── Sağlanan öğeler ──

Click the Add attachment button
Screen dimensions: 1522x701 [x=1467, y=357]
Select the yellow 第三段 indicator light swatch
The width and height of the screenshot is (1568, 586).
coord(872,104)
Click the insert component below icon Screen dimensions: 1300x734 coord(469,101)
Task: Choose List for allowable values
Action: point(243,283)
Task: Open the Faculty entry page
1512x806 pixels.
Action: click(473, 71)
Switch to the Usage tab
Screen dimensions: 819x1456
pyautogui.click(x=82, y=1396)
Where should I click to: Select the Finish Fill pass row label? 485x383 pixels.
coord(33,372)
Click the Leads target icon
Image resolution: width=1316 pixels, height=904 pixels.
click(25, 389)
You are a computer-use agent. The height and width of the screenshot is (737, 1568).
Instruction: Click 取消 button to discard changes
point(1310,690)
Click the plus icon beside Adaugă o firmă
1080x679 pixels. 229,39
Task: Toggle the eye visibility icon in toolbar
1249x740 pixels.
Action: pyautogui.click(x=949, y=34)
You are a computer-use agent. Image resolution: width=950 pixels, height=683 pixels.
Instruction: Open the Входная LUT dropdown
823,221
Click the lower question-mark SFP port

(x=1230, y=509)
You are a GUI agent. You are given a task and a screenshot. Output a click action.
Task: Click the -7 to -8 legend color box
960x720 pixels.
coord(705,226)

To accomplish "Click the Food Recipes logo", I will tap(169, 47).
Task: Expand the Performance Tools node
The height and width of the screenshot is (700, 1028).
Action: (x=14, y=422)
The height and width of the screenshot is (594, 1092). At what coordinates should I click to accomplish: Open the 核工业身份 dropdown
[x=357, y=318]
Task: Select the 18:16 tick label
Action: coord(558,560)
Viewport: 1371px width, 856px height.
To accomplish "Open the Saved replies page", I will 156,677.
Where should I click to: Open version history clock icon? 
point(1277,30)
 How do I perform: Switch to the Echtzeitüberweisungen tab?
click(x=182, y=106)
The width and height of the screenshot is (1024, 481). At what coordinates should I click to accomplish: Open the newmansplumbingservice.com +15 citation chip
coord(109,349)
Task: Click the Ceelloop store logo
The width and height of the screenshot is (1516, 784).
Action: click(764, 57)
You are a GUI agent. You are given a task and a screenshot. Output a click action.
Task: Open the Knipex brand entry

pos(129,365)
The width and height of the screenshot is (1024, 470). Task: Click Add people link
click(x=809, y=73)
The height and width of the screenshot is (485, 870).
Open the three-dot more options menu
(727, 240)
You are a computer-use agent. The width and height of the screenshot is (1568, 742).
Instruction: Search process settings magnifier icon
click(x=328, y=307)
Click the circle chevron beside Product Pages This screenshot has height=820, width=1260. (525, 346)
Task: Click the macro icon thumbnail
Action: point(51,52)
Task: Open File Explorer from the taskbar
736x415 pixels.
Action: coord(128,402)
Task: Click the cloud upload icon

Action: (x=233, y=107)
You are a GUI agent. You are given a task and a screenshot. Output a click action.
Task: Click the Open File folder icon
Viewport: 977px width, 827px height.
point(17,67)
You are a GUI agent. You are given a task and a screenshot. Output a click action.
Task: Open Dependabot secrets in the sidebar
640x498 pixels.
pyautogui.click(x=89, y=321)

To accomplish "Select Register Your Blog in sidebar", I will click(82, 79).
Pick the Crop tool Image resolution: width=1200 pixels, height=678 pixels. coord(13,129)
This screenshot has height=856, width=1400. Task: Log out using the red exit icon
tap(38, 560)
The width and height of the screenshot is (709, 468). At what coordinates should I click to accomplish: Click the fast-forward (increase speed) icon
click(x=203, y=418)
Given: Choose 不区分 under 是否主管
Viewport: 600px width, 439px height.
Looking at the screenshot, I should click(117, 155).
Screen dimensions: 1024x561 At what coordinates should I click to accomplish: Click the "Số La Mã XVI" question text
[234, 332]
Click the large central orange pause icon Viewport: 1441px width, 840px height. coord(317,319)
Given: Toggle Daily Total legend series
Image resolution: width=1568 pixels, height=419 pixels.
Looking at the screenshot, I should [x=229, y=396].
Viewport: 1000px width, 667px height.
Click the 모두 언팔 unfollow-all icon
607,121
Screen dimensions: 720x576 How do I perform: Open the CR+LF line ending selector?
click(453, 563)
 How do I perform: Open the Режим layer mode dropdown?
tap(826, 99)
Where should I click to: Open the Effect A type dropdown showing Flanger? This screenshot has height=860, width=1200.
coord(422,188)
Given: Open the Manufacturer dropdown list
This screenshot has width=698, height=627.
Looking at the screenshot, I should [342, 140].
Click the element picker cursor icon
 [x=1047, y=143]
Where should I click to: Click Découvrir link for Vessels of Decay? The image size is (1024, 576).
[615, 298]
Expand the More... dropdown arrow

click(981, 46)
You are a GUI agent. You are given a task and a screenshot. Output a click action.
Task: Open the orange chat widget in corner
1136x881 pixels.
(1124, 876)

───

Görev talimatı -
Yukarıdaki öğelerin tamamındaki her satırı, hiçbir karakterini değiştirmeden aynen yeniden yazın.

Sonuç -
Click the Add attachment button
Screen dimensions: 1522x701 [x=1467, y=357]
Select the yellow 第三段 indicator light swatch
The width and height of the screenshot is (1568, 586).
coord(872,104)
Click the insert component below icon Screen dimensions: 1300x734 coord(469,101)
Task: Choose List for allowable values
Action: point(243,283)
Task: Open the Faculty entry page
1512x806 pixels.
Action: click(473, 71)
Switch to the Usage tab
Screen dimensions: 819x1456
pyautogui.click(x=82, y=1396)
Where should I click to: Select the Finish Fill pass row label? 485x383 pixels.
coord(33,372)
Click the Leads target icon
Image resolution: width=1316 pixels, height=904 pixels.
click(25, 389)
You are a computer-use agent. The height and width of the screenshot is (737, 1568).
Instruction: Click 取消 button to discard changes
point(1310,690)
Click the plus icon beside Adaugă o firmă
1080x679 pixels. 229,39
Task: Toggle the eye visibility icon in toolbar
1249x740 pixels.
Action: pyautogui.click(x=949, y=34)
You are a computer-use agent. Image resolution: width=950 pixels, height=683 pixels.
Instruction: Open the Входная LUT dropdown
823,221
Click the lower question-mark SFP port

(x=1230, y=509)
You are a GUI agent. You are given a task and a screenshot. Output a click action.
Task: Click the -7 to -8 legend color box
960x720 pixels.
coord(705,226)

To accomplish "Click the Food Recipes logo", I will tap(169, 47).
Task: Expand the Performance Tools node
The height and width of the screenshot is (700, 1028).
Action: (x=14, y=422)
The height and width of the screenshot is (594, 1092). At what coordinates should I click to accomplish: Open the 核工业身份 dropdown
[x=357, y=318]
Task: Select the 18:16 tick label
Action: coord(558,560)
Viewport: 1371px width, 856px height.
To accomplish "Open the Saved replies page", I will 156,677.
Where should I click to: Open version history clock icon? 
point(1277,30)
 How do I perform: Switch to the Echtzeitüberweisungen tab?
click(x=182, y=106)
The width and height of the screenshot is (1024, 481). At what coordinates should I click to accomplish: Open the newmansplumbingservice.com +15 citation chip
coord(109,349)
Task: Click the Ceelloop store logo
The width and height of the screenshot is (1516, 784).
Action: click(764, 57)
You are a GUI agent. You are given a task and a screenshot. Output a click action.
Task: Open the Knipex brand entry

pos(129,365)
The width and height of the screenshot is (1024, 470). Task: Click Add people link
click(x=809, y=73)
The height and width of the screenshot is (485, 870).
Open the three-dot more options menu
(727, 240)
You are a computer-use agent. The width and height of the screenshot is (1568, 742).
Instruction: Search process settings magnifier icon
click(x=328, y=307)
Click the circle chevron beside Product Pages This screenshot has height=820, width=1260. (525, 346)
Task: Click the macro icon thumbnail
Action: point(51,52)
Task: Open File Explorer from the taskbar
736x415 pixels.
Action: coord(128,402)
Task: Click the cloud upload icon

Action: (x=233, y=107)
You are a GUI agent. You are given a task and a screenshot. Output a click action.
Task: Click the Open File folder icon
Viewport: 977px width, 827px height.
point(17,67)
You are a GUI agent. You are given a task and a screenshot. Output a click action.
Task: Open Dependabot secrets in the sidebar
640x498 pixels.
pyautogui.click(x=89, y=321)

To accomplish "Select Register Your Blog in sidebar", I will click(82, 79).
Pick the Crop tool Image resolution: width=1200 pixels, height=678 pixels. coord(13,129)
This screenshot has height=856, width=1400. Task: Log out using the red exit icon
tap(38, 560)
The width and height of the screenshot is (709, 468). At what coordinates should I click to accomplish: Click the fast-forward (increase speed) icon
click(x=203, y=418)
Given: Choose 不区分 under 是否主管
Viewport: 600px width, 439px height.
Looking at the screenshot, I should click(117, 155).
Screen dimensions: 1024x561 At what coordinates should I click to accomplish: Click the "Số La Mã XVI" question text
[234, 332]
Click the large central orange pause icon Viewport: 1441px width, 840px height. coord(317,319)
Given: Toggle Daily Total legend series
Image resolution: width=1568 pixels, height=419 pixels.
Looking at the screenshot, I should [x=229, y=396].
Viewport: 1000px width, 667px height.
Click the 모두 언팔 unfollow-all icon
607,121
Screen dimensions: 720x576 How do I perform: Open the CR+LF line ending selector?
click(453, 563)
 How do I perform: Open the Режим layer mode dropdown?
tap(826, 99)
Where should I click to: Open the Effect A type dropdown showing Flanger? This screenshot has height=860, width=1200.
coord(422,188)
Given: Open the Manufacturer dropdown list
This screenshot has width=698, height=627.
Looking at the screenshot, I should [342, 140].
Click the element picker cursor icon
 [x=1047, y=143]
Where should I click to: Click Découvrir link for Vessels of Decay? The image size is (1024, 576).
[615, 298]
Expand the More... dropdown arrow

click(981, 46)
You are a GUI agent. You are given a task and a screenshot. Output a click action.
Task: Open the orange chat widget in corner
1136x881 pixels.
(1124, 876)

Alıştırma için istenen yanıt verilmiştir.